We show below that the algorithm repeatedly executes Steps 2 and 3, reducing \(|x_{r^*} -x_r|\) each time until the reference r remains constant with value \(r^*\). Execution of Step 1 then causes the state \(x_i\), where \(x_i\) is the value of x at the \(i{\text {th}}\) iteration of the algorithm, to converge to \(x_{r^*}\).
Proposition 2.3
Suppose Assumption 1 is satisfied. (i) If \(x^+ \in \mathcal {B}(x_r,\varepsilon ^\dag /2)\) for some \(r \in \mathcal {R}\) and \(|x_{r^*} - x_r| \ge \varepsilon ^\dag /2\), then the solution \(r^+=\hat{s}(x^+,r)\) of \(\mathbb {P}_N^2(x^+,r)\) satisfies \(\theta (x^+,r) \le -c_1\varepsilon ^\dag \). (ii) If \(x^+ \in \mathcal {B}(x_r,\varepsilon ^\dag /2)\) and \(|x_r^{*}-x_r| \le \varepsilon ^\dag /2\), then the solution \(r^+=\hat{s}(x^+,r)\) of \(\mathbb {P}_N^2(x^+,r)\) satisfies \(r^+=r^*\).
Proof
(i) \(x^+ \in \mathcal {B}(x_r,\varepsilon ^\dag /2)\) and \(|x_r-x_s|\le \varepsilon ^\dag /2\) imply \(x^+ \in \mathcal {B}(x_s,\varepsilon ^\dag )\); by Assumption 1(i), \(\mathcal {B}(x_s,\varepsilon ^\dag ) \subset X_N(s)\) so that \(x^+ \in X_N(s)\). Hence, \(\mathbb {P}_N(x^+,s)\) has a solution \(r^+ = \hat{s}(x^+,r)\) satisfying, by Assumption 1(ii), \(\theta (x^+,r) \le -c_1\varepsilon ^\dag \), i.e. \(|x_{r^*} - x_{r^+}| -|x_{r^*}-x_r|\le -c_1\varepsilon ^\dag \). (ii) \(x^+ \in \mathcal {B}(x_r,\varepsilon ^\dag /2)\) and \(|x_r^{*}-x_r| \le \varepsilon ^\dag /2\) implies \(x_r \in X_N(r^*)\). Since \(x_{r^*}\) also lies in \(X_N(r^*),\,r^+ =\hat{s}(x_r,r) = r^*\). \(\square \)

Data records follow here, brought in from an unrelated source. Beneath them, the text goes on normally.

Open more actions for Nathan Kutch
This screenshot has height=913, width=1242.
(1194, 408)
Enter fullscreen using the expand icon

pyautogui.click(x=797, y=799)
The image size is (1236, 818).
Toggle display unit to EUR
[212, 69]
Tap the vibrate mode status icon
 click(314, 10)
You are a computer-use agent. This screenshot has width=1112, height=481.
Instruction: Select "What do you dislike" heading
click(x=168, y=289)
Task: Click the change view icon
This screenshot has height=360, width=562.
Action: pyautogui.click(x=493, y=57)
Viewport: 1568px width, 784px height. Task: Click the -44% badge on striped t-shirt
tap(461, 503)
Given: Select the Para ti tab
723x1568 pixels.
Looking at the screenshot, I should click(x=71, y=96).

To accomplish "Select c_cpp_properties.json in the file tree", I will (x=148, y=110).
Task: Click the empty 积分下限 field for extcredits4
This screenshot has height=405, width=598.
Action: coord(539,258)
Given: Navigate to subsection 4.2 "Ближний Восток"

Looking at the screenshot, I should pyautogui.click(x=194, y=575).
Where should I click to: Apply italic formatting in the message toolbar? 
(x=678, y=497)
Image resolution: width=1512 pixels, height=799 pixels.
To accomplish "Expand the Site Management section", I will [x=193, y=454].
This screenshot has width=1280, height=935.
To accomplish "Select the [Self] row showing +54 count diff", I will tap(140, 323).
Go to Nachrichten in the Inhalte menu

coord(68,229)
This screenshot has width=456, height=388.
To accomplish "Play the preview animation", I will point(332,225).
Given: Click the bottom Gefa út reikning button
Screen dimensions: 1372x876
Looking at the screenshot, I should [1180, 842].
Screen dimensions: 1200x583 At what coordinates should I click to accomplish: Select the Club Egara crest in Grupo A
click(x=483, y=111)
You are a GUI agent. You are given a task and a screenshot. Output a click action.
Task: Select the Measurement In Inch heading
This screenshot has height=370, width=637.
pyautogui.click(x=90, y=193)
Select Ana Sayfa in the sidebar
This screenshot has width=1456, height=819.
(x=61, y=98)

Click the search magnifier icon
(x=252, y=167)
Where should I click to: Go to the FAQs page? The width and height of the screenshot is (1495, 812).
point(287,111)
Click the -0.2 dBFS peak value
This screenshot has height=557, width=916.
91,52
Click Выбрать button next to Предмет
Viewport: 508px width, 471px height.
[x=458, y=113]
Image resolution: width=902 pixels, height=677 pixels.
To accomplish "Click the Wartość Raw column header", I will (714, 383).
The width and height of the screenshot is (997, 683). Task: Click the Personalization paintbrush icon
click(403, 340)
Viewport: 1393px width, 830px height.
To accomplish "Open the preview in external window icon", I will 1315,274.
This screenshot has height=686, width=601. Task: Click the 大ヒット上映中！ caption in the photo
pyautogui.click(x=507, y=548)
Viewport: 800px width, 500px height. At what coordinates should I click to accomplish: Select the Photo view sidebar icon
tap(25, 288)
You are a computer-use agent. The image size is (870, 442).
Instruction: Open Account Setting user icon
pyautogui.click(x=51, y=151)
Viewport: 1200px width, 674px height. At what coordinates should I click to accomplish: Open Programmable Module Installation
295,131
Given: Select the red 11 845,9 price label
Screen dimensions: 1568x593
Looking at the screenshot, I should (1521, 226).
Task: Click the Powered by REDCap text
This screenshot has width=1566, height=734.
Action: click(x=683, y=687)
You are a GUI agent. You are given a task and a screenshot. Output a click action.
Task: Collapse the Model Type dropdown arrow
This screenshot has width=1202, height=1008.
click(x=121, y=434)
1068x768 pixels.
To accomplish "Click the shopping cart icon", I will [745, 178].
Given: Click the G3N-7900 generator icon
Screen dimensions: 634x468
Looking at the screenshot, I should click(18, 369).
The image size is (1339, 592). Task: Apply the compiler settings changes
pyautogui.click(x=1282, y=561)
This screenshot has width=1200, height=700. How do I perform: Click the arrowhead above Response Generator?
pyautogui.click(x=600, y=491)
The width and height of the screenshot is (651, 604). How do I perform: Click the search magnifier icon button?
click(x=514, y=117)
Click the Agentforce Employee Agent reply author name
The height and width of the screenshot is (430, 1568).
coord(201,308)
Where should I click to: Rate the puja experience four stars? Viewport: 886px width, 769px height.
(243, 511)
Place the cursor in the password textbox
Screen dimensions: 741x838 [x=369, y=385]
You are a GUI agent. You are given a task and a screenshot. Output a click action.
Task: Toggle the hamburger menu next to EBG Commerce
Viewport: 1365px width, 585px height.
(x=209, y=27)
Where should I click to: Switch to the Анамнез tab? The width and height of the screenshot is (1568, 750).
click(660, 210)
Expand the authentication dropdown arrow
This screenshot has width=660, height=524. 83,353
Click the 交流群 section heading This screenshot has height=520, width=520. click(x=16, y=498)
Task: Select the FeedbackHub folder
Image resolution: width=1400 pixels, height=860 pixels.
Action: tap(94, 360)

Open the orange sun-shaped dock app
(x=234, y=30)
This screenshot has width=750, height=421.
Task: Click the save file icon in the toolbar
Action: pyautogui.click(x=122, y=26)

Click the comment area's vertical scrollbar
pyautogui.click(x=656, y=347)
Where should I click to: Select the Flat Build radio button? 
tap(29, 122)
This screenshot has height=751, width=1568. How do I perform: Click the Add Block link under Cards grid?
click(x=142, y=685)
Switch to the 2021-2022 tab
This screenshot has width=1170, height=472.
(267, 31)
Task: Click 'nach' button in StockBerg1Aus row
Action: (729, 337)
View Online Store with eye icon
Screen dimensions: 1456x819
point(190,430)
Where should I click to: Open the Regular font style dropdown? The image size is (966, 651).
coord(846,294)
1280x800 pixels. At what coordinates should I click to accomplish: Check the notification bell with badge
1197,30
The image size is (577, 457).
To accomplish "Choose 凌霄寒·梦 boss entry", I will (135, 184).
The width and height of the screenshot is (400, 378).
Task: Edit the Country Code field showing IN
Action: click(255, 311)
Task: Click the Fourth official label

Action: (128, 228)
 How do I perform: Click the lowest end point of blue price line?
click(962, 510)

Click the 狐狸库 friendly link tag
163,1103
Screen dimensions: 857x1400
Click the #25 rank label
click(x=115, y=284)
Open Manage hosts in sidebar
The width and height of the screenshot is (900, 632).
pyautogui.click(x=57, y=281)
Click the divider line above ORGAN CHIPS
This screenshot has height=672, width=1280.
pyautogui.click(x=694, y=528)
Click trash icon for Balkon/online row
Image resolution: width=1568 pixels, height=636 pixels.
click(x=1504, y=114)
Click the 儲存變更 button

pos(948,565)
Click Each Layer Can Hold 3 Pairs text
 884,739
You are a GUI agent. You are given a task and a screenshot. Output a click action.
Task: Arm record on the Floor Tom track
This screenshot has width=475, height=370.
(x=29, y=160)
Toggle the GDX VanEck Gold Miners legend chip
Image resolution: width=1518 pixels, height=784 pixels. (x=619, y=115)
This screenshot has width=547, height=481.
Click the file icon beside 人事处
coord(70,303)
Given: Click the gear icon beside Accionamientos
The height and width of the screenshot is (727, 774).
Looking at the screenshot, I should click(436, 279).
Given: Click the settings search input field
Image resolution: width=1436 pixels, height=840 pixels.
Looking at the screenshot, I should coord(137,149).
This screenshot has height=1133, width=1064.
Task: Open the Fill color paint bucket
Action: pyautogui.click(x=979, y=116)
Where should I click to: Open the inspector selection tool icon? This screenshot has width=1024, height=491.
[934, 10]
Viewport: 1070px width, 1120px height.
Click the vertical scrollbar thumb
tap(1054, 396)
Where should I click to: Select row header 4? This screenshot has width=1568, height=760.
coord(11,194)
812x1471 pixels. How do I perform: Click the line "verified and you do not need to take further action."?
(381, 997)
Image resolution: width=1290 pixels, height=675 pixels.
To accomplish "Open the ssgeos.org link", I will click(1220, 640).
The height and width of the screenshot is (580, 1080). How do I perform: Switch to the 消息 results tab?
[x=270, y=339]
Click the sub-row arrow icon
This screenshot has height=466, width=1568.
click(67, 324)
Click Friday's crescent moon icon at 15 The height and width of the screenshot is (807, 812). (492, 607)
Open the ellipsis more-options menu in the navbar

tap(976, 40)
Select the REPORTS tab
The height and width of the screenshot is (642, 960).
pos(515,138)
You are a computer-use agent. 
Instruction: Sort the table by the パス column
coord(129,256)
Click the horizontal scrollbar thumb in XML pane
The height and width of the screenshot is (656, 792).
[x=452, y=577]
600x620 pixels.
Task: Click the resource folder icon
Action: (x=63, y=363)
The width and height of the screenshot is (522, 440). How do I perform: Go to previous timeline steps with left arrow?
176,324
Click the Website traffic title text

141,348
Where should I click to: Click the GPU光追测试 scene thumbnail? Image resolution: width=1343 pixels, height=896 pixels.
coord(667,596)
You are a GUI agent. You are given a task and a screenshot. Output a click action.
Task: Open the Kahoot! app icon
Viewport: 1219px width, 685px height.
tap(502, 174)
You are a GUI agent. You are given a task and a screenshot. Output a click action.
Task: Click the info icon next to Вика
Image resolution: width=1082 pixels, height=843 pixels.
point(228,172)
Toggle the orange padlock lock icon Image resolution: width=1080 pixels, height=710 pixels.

We can now state our main result.
Theorem 2.2
Suppose that Assumption 1 is satisfied, \(f(\cdot )\) is continuous, that the parameters Q and R of the stage cost \(\ell (\cdot )\) are positive definite, that (2) has a unique solution for each \(r \in \mathcal {R}\), that \((x_r,u_r) \in \mathbb {X} \times \mathbb {U}\) for all \(r \in \mathcal {R}\), that there exists a \(\mathcal {K}_\infty \) function \(\alpha (\cdot )\) such that, for all \(r \in \mathcal {R}\), all \(x \in X_N(r),\,V_N^0(x,r) \le \alpha (|x-x_r|)\) and that the stability condition is satisfied. Then, for all \(r^*\in \mathcal {R},\,x_{r^*}\) is asymptotically stable with a region of attraction \(X_N(\mathcal {R}) :=\cup _{r \in \mathcal {R}}X_N(r)\).
Proof
Let \(x_i,\,r_i\) and \(\varepsilon _i\) denote the values of the state x, the virtual reference r and \(\varepsilon \) at the \(i{\text {th}}\) iteration of the algorithm so that their initial values are \(x_0=x\) and \(r_0=r\). The reference \(r_i\) remains constant while the condition in Step 2 is satisfied. During these iterations, the solution of \(\mathbb {P}_N^1(x_i,r_i)\), with \(r_i\) constant, is standard model predictive control so that \(x_i\) converges to \(x_{r_i}\). After a finite number of iterations, the state \(x_{i+1}=x_i^+\) is sufficiently close to \(x_{r_i}\) (\(x_i^+ \in B(x_{r_i},\varepsilon ^\dag /2)\)) for Proposition 2.3 to hold so that \(\theta (x_i^+,r_i) \le -c_1\varepsilon ^\dag \le -c_1\varepsilon _i\). The condition in Step 3 is therefore satisfied. It follows that \(r_i\) is updated to \(r_{i+1} = r_i^+= \hat{s}(x_i^+,r_i)\) and \(|x_{r^*}-x_{r_{i+1}}| \le |x_{r^*}-x_{r_i}|-c_1\varepsilon ^\dag \). Steps 2 and 3 are then entered iteratively reducing \(|x_i - x_{r_i}|,\,|x_{r^*}-x_{r_i}|\), and \(\varepsilon _i\) until \(x_i^+ =x_{i+1} \in \mathcal {B}(x_{r^*},\varepsilon ^\dag )\) so that \(x_i^+ \in X_N(r^*)\). Since both \(x_i^+ \) and \(x_{r^*}\) lie in \(X_N(r^*),\,r_i^+=\hat{s}(x_i^+,r_i) =r^*\). Thereafter, the algorithm iteratively solves \(\mathbb {P}_N^1(x_i,r^*)\). This is a standard MPC algorithm with a constant reference \(r^*\). Asymptotic stability of \(x_{r^{*}}\) with a region of attraction \(X_N(\mathcal {R})\) follows. \(\square \)
As formulated, problem \(\mathbb {P}_N^2(x,r)\) is complex largely because \(x_s\) is a nonlinear function \(\phi _x(s)\) of the reference \(s \in \mathcal {R}\). The algorithm can be simplified by merely requiring an approximate solution of \(\mathbb {P}_N^1\) and \(\mathbb {P}_N^2\); techniques for doing this are given in [16]. A possible alternative is to restrict the choice of s by minimizing with respect to \(\lambda \in [0,1]\) and setting \(s=s_\lambda = r+ \lambda (r^*-r)\).